Question

The smallest 5 digit number exactly divisible by 61 is:

Answer

**step1** Identify the smallest 5-digit number

The smallest 5-digit number is 10,000.

**step2** Divide the smallest 5-digit number by 61

To find the smallest 5-digit number exactly divisible by 61, we first divide the smallest 5-digit number, 10,000, by 61.
We perform long division:
$$10,000 \div 61$$
First, divide 100 by 61: $$100 \div 61 = 1$$ with a remainder of $$100 - (61 \times 1) = 39$$.
Bring down the next digit (0) to make 390.
Next, divide 390 by 61: $$61 \times 6 = 366$$. So, $$390 \div 61 = 6$$ with a remainder of $$390 - 366 = 24$$.
Bring down the next digit (0) to make 240.
Next, divide 240 by 61: $$61 \times 3 = 183$$. So, $$240 \div 61 = 3$$ with a remainder of $$240 - 183 = 57$$.
Therefore, $$10,000 \div 61 = 163$$ with a remainder of $$57$$.

**step3** Determine the remainder

From the division in the previous step, when 10,000 is divided by 61, the remainder is 57.

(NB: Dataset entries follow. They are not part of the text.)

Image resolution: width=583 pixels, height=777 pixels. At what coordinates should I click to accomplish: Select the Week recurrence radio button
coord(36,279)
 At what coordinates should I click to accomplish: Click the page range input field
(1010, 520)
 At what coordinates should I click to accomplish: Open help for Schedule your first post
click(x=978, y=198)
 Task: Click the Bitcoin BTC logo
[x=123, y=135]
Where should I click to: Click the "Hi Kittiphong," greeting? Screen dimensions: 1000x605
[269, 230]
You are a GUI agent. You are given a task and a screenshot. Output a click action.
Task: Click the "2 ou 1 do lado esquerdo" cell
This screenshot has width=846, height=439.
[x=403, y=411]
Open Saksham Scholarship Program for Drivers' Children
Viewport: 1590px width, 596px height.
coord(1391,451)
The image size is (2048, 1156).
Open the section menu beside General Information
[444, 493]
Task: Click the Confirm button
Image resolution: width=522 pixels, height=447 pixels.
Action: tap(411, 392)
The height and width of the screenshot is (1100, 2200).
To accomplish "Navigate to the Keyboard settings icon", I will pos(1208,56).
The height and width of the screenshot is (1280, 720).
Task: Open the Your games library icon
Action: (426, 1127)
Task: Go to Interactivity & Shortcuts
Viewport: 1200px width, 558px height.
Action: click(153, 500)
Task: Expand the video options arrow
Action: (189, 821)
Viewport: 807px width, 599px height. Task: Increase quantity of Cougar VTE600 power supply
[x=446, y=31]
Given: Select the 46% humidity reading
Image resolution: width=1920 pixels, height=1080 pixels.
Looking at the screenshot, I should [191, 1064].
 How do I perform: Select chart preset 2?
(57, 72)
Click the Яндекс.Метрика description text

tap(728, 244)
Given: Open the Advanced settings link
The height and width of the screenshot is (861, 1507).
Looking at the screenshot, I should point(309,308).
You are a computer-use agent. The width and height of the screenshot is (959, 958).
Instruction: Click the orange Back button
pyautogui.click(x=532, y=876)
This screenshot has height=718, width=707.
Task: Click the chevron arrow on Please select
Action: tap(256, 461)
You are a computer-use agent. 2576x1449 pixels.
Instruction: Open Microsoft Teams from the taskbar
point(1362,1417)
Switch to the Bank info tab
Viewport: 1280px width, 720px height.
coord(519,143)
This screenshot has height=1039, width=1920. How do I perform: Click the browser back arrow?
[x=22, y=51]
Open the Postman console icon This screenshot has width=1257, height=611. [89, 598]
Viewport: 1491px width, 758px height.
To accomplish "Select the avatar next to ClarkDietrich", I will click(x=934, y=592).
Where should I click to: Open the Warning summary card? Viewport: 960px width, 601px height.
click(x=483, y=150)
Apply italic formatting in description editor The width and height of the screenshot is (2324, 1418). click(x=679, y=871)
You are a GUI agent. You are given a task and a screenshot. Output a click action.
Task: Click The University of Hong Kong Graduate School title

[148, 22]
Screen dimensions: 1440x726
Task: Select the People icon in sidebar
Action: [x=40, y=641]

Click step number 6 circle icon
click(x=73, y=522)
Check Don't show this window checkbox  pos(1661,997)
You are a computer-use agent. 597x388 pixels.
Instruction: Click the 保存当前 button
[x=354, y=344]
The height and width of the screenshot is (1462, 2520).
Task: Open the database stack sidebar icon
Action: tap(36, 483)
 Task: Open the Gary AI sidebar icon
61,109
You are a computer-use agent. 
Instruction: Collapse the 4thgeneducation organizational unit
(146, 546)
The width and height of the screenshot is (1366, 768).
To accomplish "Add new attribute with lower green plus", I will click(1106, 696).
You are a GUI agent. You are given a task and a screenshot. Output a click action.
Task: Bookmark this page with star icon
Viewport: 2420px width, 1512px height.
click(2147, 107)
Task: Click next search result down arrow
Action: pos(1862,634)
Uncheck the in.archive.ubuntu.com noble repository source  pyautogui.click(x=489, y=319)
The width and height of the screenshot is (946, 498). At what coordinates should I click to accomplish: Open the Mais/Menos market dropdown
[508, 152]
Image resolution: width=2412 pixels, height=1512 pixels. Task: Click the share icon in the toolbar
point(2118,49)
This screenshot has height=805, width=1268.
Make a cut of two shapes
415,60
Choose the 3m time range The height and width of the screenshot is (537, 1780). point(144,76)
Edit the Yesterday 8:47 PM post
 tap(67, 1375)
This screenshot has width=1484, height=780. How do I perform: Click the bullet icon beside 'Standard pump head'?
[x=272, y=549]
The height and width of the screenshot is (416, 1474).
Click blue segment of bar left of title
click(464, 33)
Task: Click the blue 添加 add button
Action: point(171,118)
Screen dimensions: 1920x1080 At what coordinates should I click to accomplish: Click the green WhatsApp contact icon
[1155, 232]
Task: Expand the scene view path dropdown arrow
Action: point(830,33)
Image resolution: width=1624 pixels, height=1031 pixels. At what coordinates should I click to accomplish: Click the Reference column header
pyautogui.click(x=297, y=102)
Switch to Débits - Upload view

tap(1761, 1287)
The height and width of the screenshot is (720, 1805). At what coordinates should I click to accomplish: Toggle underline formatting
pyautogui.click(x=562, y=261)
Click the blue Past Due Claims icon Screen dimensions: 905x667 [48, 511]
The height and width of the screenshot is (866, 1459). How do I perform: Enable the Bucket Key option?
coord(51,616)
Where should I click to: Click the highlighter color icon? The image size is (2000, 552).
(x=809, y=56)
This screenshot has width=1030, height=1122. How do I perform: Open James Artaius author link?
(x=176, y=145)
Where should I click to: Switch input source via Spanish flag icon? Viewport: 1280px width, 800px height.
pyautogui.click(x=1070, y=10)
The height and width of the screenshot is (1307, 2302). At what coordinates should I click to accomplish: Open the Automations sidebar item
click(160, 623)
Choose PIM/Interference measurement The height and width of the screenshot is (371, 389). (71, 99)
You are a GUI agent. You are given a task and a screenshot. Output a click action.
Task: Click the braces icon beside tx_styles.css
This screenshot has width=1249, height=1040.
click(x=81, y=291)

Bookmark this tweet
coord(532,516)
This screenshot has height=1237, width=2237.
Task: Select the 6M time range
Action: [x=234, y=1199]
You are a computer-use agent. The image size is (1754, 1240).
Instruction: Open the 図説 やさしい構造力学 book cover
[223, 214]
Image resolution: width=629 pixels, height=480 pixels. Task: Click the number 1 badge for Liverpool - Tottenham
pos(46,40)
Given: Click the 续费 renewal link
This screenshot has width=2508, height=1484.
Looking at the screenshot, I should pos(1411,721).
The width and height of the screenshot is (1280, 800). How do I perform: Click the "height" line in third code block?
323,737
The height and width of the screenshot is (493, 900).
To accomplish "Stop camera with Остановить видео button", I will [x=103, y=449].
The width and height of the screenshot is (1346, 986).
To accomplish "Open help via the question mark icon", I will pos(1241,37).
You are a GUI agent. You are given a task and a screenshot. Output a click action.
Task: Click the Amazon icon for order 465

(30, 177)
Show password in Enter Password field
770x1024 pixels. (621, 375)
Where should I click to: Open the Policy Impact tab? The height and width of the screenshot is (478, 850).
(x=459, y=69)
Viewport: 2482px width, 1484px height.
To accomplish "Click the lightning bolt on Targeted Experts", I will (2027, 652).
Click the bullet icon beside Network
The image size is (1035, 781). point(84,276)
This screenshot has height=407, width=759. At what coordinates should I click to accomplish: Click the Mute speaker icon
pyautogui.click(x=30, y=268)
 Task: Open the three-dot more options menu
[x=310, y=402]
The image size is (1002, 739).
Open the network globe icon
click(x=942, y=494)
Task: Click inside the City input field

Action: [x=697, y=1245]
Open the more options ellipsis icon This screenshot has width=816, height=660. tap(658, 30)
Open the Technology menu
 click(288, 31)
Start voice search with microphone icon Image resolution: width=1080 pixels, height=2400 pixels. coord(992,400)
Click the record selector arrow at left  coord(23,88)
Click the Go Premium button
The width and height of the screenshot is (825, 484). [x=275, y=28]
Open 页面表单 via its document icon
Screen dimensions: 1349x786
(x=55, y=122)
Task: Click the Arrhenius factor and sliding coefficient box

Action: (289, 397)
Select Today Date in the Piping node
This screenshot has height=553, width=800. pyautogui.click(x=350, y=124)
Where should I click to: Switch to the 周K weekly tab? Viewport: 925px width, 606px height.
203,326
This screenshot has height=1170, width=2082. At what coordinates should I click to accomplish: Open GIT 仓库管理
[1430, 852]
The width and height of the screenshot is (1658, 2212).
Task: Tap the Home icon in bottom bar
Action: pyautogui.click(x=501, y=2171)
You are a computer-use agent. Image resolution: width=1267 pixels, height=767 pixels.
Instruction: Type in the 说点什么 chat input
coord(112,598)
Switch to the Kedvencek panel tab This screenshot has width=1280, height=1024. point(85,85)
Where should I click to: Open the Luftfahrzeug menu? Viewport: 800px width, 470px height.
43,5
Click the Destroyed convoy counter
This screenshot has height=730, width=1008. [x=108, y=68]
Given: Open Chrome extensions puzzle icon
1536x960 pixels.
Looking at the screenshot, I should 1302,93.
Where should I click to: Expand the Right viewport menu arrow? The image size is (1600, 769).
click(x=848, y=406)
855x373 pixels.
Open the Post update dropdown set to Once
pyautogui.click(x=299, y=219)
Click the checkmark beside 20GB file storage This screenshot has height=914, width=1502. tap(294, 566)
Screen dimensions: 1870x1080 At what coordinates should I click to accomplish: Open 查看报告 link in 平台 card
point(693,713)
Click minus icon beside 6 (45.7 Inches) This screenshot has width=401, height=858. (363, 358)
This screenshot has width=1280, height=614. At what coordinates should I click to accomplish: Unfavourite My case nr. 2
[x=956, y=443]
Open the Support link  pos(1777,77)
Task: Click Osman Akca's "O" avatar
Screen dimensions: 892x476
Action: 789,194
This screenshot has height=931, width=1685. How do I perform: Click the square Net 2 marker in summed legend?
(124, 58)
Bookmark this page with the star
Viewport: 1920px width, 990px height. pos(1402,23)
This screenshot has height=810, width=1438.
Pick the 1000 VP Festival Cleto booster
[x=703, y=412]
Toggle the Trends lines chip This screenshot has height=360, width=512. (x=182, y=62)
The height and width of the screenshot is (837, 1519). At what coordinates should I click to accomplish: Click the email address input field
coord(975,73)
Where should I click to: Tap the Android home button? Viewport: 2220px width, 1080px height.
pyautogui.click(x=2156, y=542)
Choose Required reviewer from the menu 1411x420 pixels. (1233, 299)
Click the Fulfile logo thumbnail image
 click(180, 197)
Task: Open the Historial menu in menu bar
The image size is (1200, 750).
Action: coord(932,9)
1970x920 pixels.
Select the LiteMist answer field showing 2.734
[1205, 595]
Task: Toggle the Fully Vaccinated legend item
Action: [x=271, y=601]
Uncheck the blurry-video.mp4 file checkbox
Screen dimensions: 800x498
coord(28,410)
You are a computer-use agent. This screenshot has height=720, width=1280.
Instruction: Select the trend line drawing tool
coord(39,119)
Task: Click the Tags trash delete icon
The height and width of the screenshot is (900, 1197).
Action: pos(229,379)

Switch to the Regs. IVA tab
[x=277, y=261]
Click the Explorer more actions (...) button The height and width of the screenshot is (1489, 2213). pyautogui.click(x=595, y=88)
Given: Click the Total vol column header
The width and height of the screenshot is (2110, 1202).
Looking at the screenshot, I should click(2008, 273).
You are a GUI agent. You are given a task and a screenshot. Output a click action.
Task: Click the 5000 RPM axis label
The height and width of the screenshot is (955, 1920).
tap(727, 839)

**step4** Calculate the amount needed to make it exactly divisible

Since 10,000 leaves a remainder of 57 when divided by 61, it means that 10,000 is 57 more than a multiple of 61. To find the next multiple of 61, we need to add the difference between the divisor (61) and the remainder (57) to 10,000.
Amount to add = Divisor - Remainder
Amount to add = $$61 - 57 = 4$$

**step5** Find the smallest 5-digit number exactly divisible by 61

Add the calculated amount from the previous step to the smallest 5-digit number:
Smallest 5-digit number divisible by 61 = $$10,000 + 4 = 10,004$$

**step6** Verify the answer

To verify, we can divide 10,004 by 61:
$$10,004 \div 61$$
Using the result from our initial division:
$$10,000 = (61 \times 163) + 57$$
So, $$10,004 = (61 \times 163) + 57 + 4$$
$$10,004 = (61 \times 163) + 61$$
$$10,004 = 61 \times (163 + 1)$$
$$10,004 = 61 \times 164$$
Since 10,004 is exactly divisible by 61 (with a quotient of 164) and it is the smallest 5-digit number we could obtain by this method, it is the correct answer.